Granjeros como Mircea Necrilescu descubrieron un día que una parte de sus tierras había sido vendida. Al reclamar, el gobierno les mostró documentos que acreditaban la venta voluntaria de esas tierras.
Las extensiones acaparadas son propiedad de Rabo Farm, un fondo de inversión de tierras de 315 millones de euros que pertenece al banco holandés Rabobank y que se ha hecho con hasta 140 hectáreas en la zona de Zarand y decenas de miles de hectáreas en otras zonas rurales de Rumanía.
El caso, en manos de la justicia rumana, apunta a un juez y al ex alcalde de Zarand, condenado hace dos años por la Agencia Nacional anti-Corrupción por aceptar 40.000 euros a cambio de dar los documentos de propiedad a empresarios sin escrúpulos. Esto sirvió para fabricar pre-contratos que les permitieran poner las tierras a su nombre.
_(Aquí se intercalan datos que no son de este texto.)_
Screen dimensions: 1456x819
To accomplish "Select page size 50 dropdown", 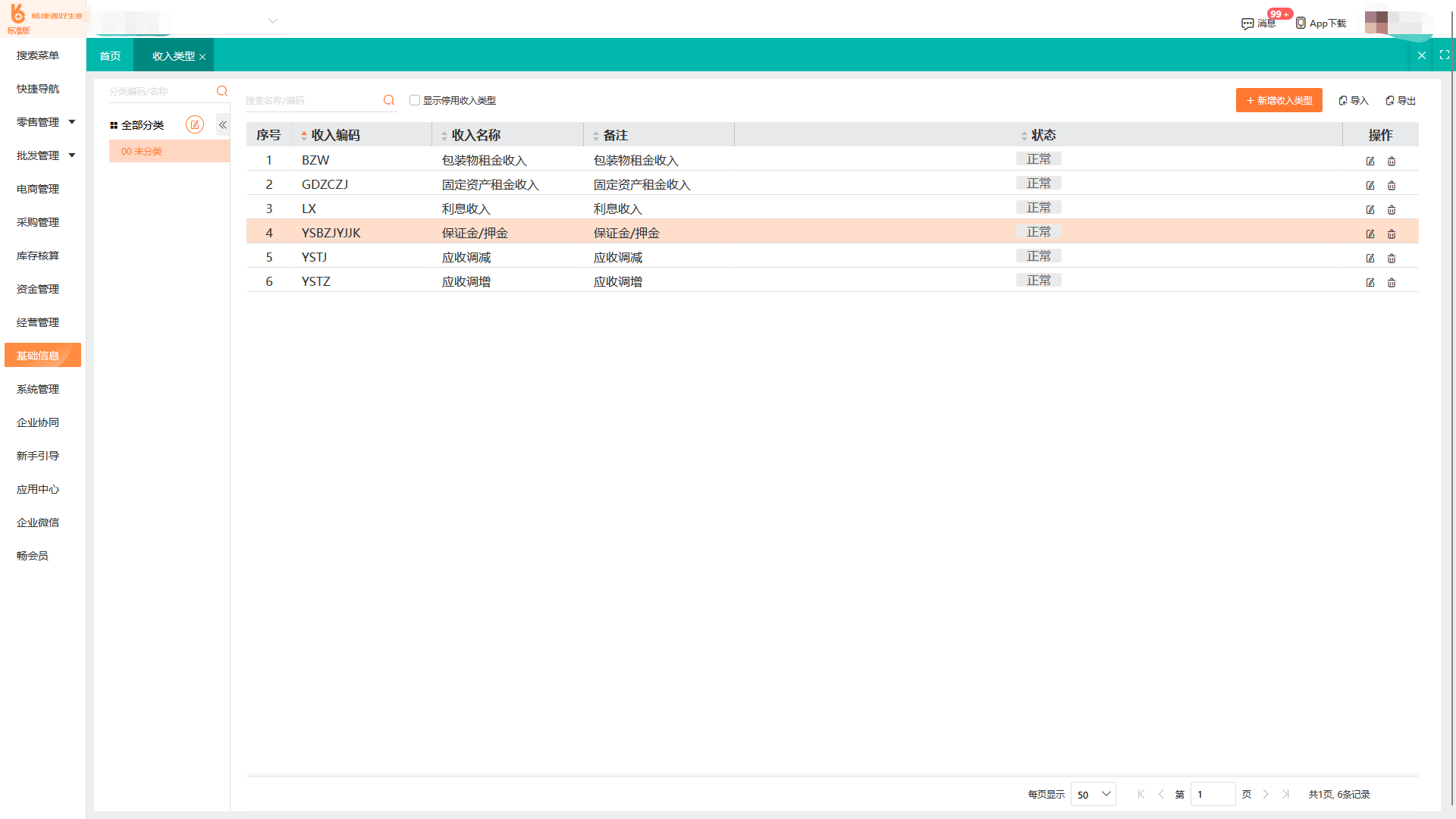I will pos(1092,794).
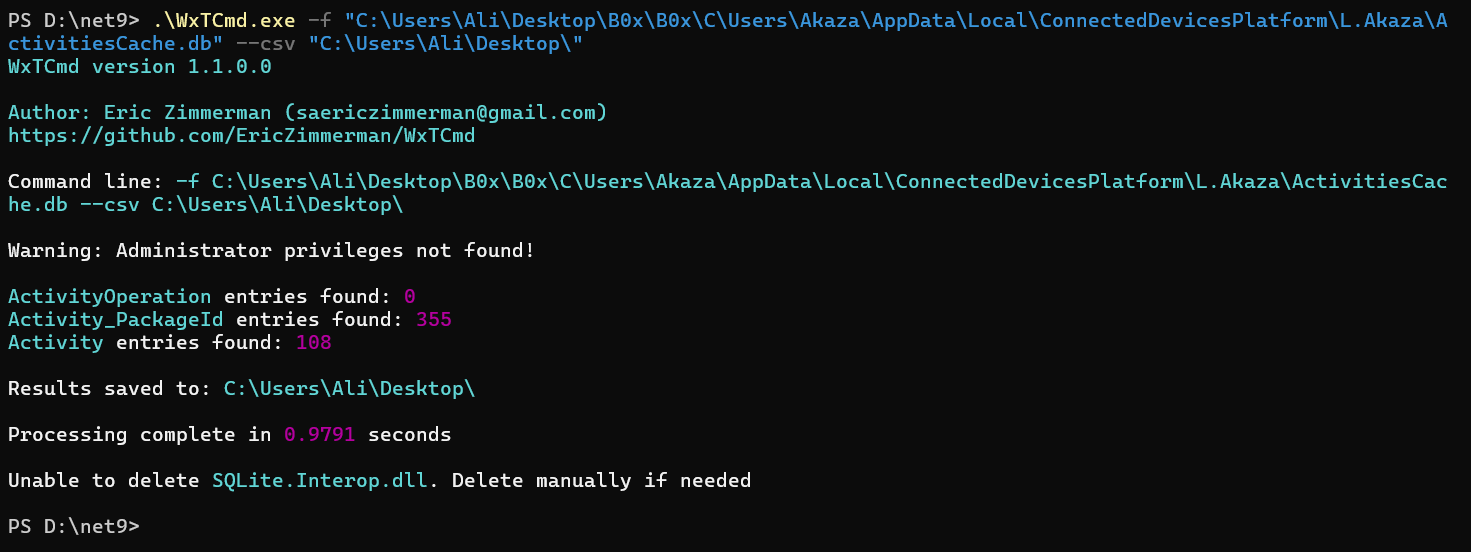The height and width of the screenshot is (552, 1471).
Task: Click the "Processing complete in" text
Action: (x=139, y=434)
Los empresarios han servido de intermediarios Rabobank, el nuevo propietario de esos terrenos.
Oxfam Australia denuncia prácticas parecidas en países del sureste asiático y en Brasil por parte de gigantes de la banca australiana. ANZ, National Australia Bank, Commonwealth Bank y Westpac han inyectado dinero en compañías investigadas por apropiación de tierras en Camboya, en Malasia y en Tailandia. Codician estas enormes extensiones de tierra por el potencial económico que tienen sus plantaciones de azúcar y otras materias primas.
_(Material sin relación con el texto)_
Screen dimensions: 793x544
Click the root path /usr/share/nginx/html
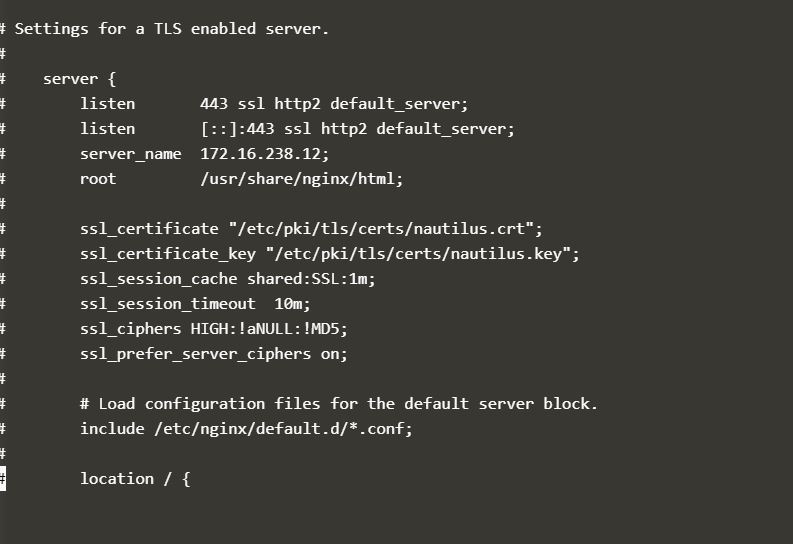tap(300, 179)
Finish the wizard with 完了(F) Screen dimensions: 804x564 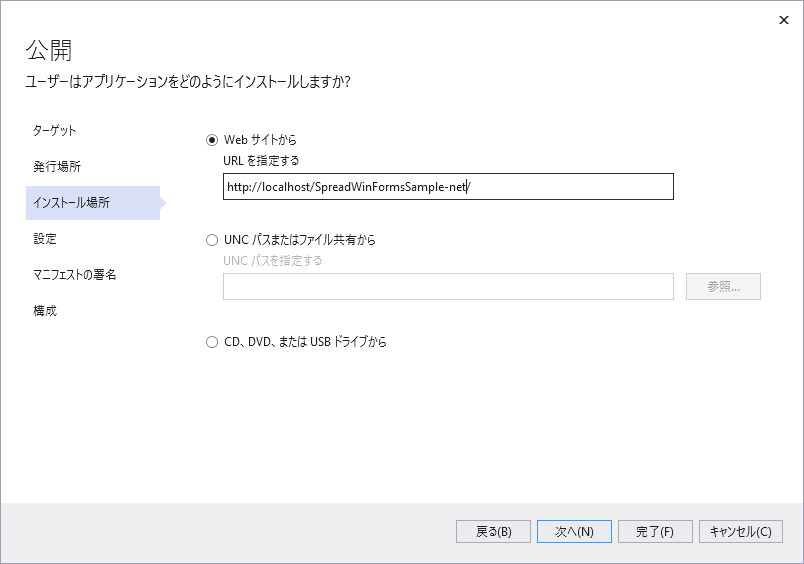coord(655,532)

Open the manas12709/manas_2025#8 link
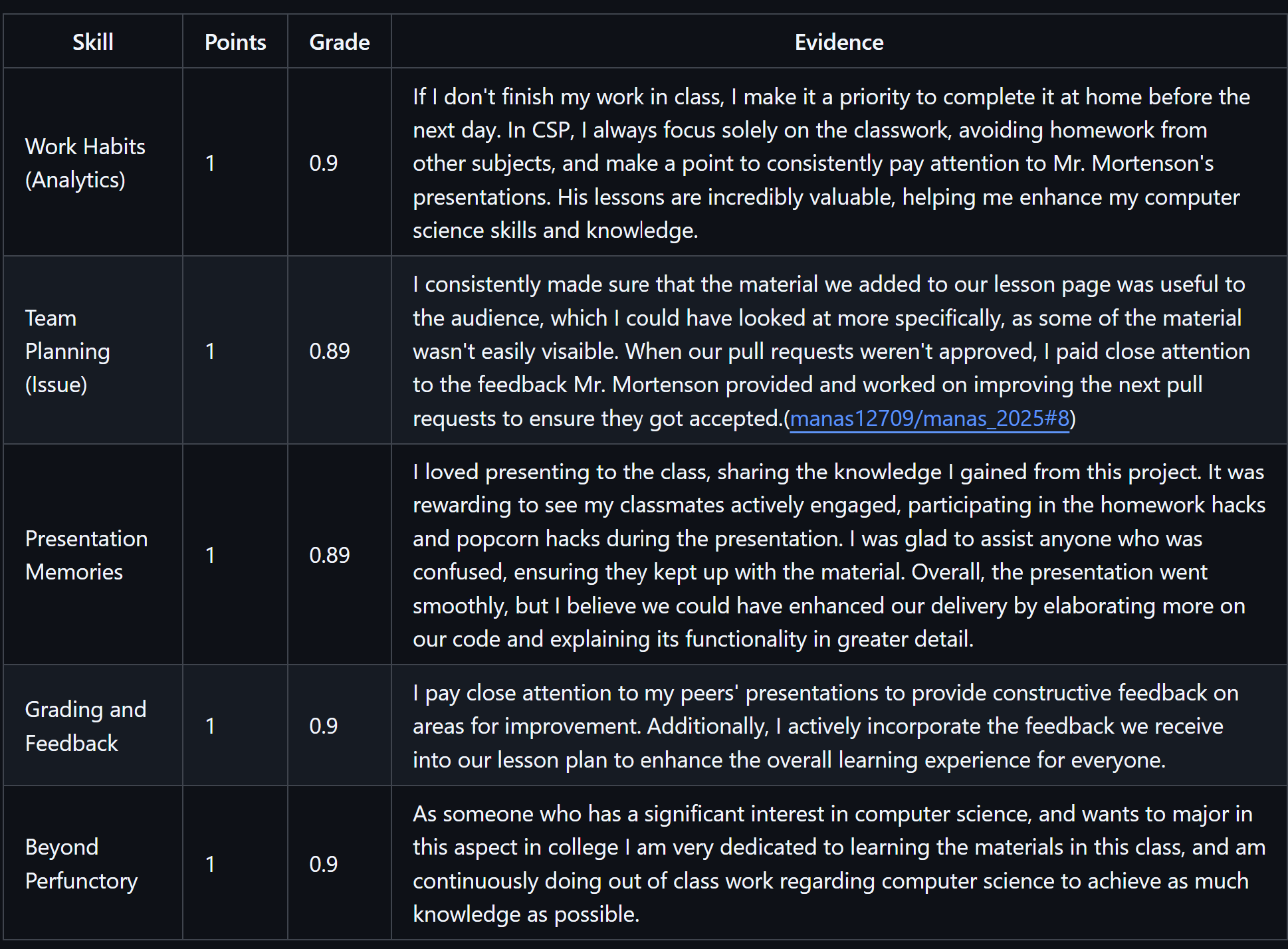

Estas compañías sobornan a los gobiernos para forzar la expulsión de comunidades enteras, lo que ha desembocado en la merma de las cosechas de las que dependen para su supervivencia.
Ha sido de tal magnitud el escándalo por corrupción, por daños medioambientales y por violaciones de derechos humanos que Coca Cola, vinculada a una de las empresas en Brasil implicadas en estos casos, se ha visto forzada a implementar una política de “tolerancia cero” con la apropiación de tierras.
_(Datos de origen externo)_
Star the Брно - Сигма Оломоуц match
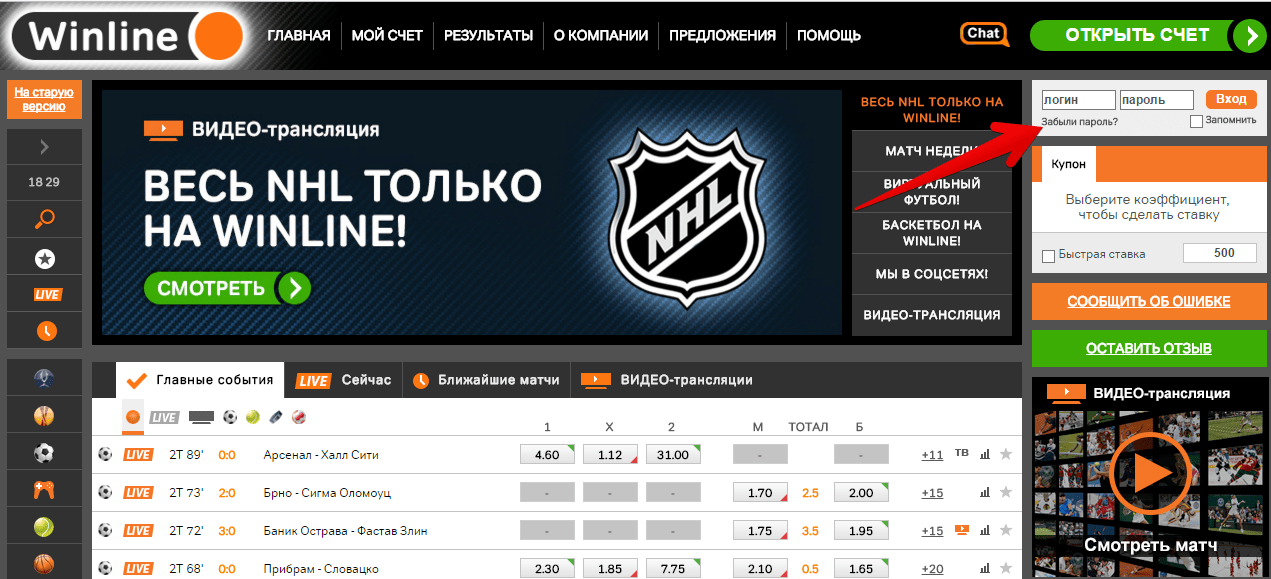The width and height of the screenshot is (1271, 579). coord(1006,492)
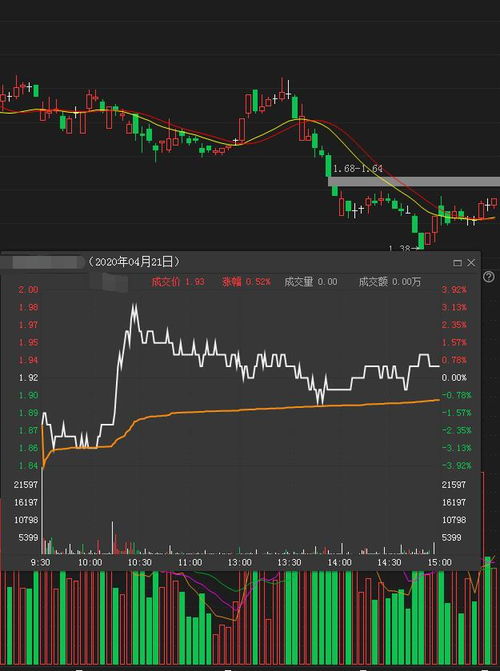The height and width of the screenshot is (671, 500).
Task: Maximize the intraday chart popup window
Action: click(457, 263)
Las investigaciones han llevado a los bancos australianos implicados en estos casos a “dialogar” con Oxfam sobre cómo reconducir la situación y a plantear cambios en sus políticas internas como ocurrió con Coca Cola para mostrar su “repudio” hacia estas prácticas que hasta entonces habían consentido.
Ante una posible estrategia de lavado de cara por parte de banco y empresas, con millonarias partidas para marketing e imagen, investigaciones como la de Oxfam refuerzan la necesidad de reforzar la lucha contra la corrupción en un plano internacional. Cada año, un billón de dólares acaban en los bolsillos de funcionarios públicos en concepto de sobornos, según los datos sobre corrupción que maneja el Banco Mundial.
La lucha contra la corrupción ya no puede limitarse a condenar a los gobiernos que se dejan corromper. Esto no sólo daba muestras de una doble moral que miraba con benevolencia a grandes multinacionales que se limitaban a cumplir con su cometido: obtener beneficios a costa de lo que fuera. Además, dejaba impune a uno de los dos actores fundamentales para que se materialice un caso de corrupción. Los gobiernos de los países ricos también tienen la obligación jurídica de controlar a sus bancos y a las grandes multinacionales para impedir abusos o investigar y penalizar cuando éstos se hayan producido.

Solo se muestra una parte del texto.